Robert Twynham
Robert Twynham passed away on March 23, 2011, peacefully at home. He was 80. A Memorial Mass is being planned for early May; it will take place at his home parish, Corpus Christi Catholic Church, in Baltimore. He is survived by his wife, Eileen.
For almost 40 years, Robert Twynham served as Choirmaster and Director of Music at the Cathedral of Mary Our Queen starting in 1961 and was largely responsible for establishing the fine Sacred Music Program and the Cathedral Music Series that have benefited many in some profound and spiritual way. He was a musician of national and international standing, a composer and organ pedagogue.
Msgr. Robert Armstrong, our retired rector, called Twynham a "great artist" who was passionate about his vocation as the Music Director. He was devoted to good liturgy, Monsignor Armstrong said. "His whole life was dedicated to music, and particularly ecclesiastical music. He was very devoted to his faith, to God and the Church."
After the Second Vatican Council, Twynham composed numerous psalm settings, acclamations and large-scale works, many of which were published in hymnals and used in parishes across the United States. Daniel Sansone, the cathedral's current music director, said his predecessor was on the "cutting edge of supporting and affirming great sacred music in the Roman Church."
The Cathedral will host a memorial concert in the fall featuring musicians from across the country who will play Twynham’s greatest works.
Robert Twynham was born in Washington, DC. At the age of thirteen, he began his musical career as organist at the Walter Reed Hospital Chapel. His first organ teacher, Katharine Fowler, encouraged her gifted young student to pursue musical study that eventually brought him to the Peabody Conservatory (now known as the Peabody Conservatory of the Johns Hopkins University.). A scholarship student, he studied with Paul Callaway and George Karkey, receiving at graduation the Artist Diploma and the Bach "Horstmeier" prize. He later went to Paris to study at the Conservatory with the Catholic Impressionist composer Olivier Messiaen.

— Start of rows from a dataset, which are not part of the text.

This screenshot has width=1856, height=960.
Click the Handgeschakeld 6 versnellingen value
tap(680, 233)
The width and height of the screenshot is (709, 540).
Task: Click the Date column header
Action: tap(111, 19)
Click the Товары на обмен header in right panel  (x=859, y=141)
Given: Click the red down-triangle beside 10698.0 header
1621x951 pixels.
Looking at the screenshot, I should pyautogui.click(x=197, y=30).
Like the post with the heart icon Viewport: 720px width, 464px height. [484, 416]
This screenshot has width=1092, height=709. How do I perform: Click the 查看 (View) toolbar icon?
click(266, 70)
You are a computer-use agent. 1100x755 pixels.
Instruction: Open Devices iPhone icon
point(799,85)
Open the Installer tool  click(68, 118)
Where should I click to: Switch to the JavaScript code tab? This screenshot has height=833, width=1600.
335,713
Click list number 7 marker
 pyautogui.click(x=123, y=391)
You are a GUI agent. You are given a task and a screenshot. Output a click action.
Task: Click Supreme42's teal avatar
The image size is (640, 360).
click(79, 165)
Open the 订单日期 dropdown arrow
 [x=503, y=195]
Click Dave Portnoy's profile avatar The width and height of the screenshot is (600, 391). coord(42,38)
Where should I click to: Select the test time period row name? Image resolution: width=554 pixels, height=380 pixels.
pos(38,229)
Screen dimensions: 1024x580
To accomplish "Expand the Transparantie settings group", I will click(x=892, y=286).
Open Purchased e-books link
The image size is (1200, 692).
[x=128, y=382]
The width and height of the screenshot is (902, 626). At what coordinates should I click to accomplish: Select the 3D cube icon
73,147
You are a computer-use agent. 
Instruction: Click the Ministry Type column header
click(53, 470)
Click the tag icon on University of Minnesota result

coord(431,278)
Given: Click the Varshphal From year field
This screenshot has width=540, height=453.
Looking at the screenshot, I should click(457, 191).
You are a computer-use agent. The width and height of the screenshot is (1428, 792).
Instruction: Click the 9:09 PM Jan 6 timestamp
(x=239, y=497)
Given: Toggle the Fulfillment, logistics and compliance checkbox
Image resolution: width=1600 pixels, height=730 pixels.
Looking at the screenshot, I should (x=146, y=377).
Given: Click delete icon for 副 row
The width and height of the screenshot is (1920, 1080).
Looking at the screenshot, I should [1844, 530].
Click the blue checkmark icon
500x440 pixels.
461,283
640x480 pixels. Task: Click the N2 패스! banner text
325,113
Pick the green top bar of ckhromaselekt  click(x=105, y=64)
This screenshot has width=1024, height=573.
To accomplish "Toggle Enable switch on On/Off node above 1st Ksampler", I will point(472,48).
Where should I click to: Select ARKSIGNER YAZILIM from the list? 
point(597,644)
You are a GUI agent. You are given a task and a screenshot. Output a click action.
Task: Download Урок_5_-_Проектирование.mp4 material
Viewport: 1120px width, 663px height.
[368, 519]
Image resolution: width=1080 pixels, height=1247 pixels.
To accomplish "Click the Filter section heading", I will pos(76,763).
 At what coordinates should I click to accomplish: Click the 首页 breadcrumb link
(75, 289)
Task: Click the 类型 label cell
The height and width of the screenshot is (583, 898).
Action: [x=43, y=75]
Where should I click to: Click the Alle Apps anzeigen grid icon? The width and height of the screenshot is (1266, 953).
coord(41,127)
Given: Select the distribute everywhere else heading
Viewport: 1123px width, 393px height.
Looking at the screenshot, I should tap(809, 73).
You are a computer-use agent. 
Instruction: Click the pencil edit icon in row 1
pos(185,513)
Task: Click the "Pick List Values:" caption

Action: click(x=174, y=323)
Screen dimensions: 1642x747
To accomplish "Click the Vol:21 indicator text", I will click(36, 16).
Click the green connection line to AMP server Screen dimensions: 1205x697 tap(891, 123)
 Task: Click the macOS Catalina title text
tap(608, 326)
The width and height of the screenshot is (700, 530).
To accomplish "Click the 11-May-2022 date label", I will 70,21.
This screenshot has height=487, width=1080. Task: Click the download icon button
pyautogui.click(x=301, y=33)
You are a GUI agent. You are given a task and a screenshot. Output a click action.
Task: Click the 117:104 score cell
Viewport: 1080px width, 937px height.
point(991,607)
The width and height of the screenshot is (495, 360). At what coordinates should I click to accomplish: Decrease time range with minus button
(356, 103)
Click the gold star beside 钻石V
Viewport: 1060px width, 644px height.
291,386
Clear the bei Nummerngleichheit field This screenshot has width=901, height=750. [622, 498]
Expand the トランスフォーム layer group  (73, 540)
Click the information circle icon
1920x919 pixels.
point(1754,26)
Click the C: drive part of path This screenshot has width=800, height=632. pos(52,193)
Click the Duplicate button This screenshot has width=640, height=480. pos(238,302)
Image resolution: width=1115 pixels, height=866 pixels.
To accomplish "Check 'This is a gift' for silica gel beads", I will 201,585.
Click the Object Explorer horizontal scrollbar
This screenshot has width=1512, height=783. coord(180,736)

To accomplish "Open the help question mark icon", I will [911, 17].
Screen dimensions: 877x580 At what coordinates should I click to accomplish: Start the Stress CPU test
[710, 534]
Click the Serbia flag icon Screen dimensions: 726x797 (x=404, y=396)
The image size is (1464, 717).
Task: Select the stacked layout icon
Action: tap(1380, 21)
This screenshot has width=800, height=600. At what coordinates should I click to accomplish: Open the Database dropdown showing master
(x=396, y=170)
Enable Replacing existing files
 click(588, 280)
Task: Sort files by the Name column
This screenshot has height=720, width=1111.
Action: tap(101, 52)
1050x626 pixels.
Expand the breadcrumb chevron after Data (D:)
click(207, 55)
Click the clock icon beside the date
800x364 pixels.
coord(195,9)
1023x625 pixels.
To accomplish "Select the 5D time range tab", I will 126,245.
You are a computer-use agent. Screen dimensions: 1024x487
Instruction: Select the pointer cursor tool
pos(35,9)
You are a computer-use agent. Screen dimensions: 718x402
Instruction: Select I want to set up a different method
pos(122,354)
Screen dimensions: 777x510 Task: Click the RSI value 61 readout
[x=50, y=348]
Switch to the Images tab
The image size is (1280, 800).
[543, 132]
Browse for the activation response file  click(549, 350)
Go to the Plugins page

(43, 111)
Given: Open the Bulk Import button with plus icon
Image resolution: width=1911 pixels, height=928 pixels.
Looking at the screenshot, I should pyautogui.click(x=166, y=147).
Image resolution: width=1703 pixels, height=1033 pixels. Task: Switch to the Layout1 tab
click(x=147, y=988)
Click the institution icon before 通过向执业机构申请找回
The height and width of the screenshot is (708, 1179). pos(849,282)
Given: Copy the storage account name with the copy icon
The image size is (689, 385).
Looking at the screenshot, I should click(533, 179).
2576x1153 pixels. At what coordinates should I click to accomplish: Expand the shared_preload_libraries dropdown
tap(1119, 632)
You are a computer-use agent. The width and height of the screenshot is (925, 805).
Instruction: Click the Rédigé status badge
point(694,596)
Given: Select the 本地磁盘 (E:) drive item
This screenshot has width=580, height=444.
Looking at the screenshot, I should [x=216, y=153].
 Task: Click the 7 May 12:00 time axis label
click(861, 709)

Many of the service music settlings sung for the past 50 years were written by Bob and are included in the major Catholic hymnals of the US. The choral piece performed by the Cathedral choir at the 50th anniversary concert was Bob's Magnificat. Bob had conducted a number of Magnificats and decided to compose his own. His choral work, originally commissioned for the Baltimore Choral Arts Society in 1980, had its world premiere on May 5, 1980. Since then, it has been performed across the country with rave reviews.
The first five movements are titled after the names for Mary that are found in the Cathedral of Mary Our Queen: Mystical Rose (Rosa Mystica), Morning Star (Stella Matutina), Refuge of Sinners (Refugium Peccatorum), Mirror of Justice (Speculum Justitiae) and Ivory Tower (Turris Eburnea).
Bob's wife Eileen is herself an accomplished musician. She drew poetic inspiration from the Marian images in the walls and windows of the Lady Chapel at the Cathedral. Eileen expanded these metaphors in five poems using historical documents about Mary. Bob set these five poems to music. Her English texts are juxtaposed with the Latin text of the Magnificat in what is termed a macaronic text. The result is amazing.
The sixth and final movement, Gloria Patri, is a joyous explosion of organ and choral mastery that typically leads the audience to a standing ovation.
Dr. Quentin L. Van Meter was a member of Robert Twynham's Choir of Men and Boys at the Cathedral of Mary Our Queen while he was a fellow in Pediatric Endocrinology at Johns Hopkins from 1978-1980. Bob's Magnificat so moved Dr. Van Meter that he has spent the subsequent years carrying around the score, giving an original recording to the Choral Directors of symphony orchestras in San Diego, Los Angeles, San Francisco, as well as the Directors of the Roger Wagner Chorale, and the Westminster College Choir, in hopes of getting the work performed and perhaps recorded so that a much wider audience could enjoy it.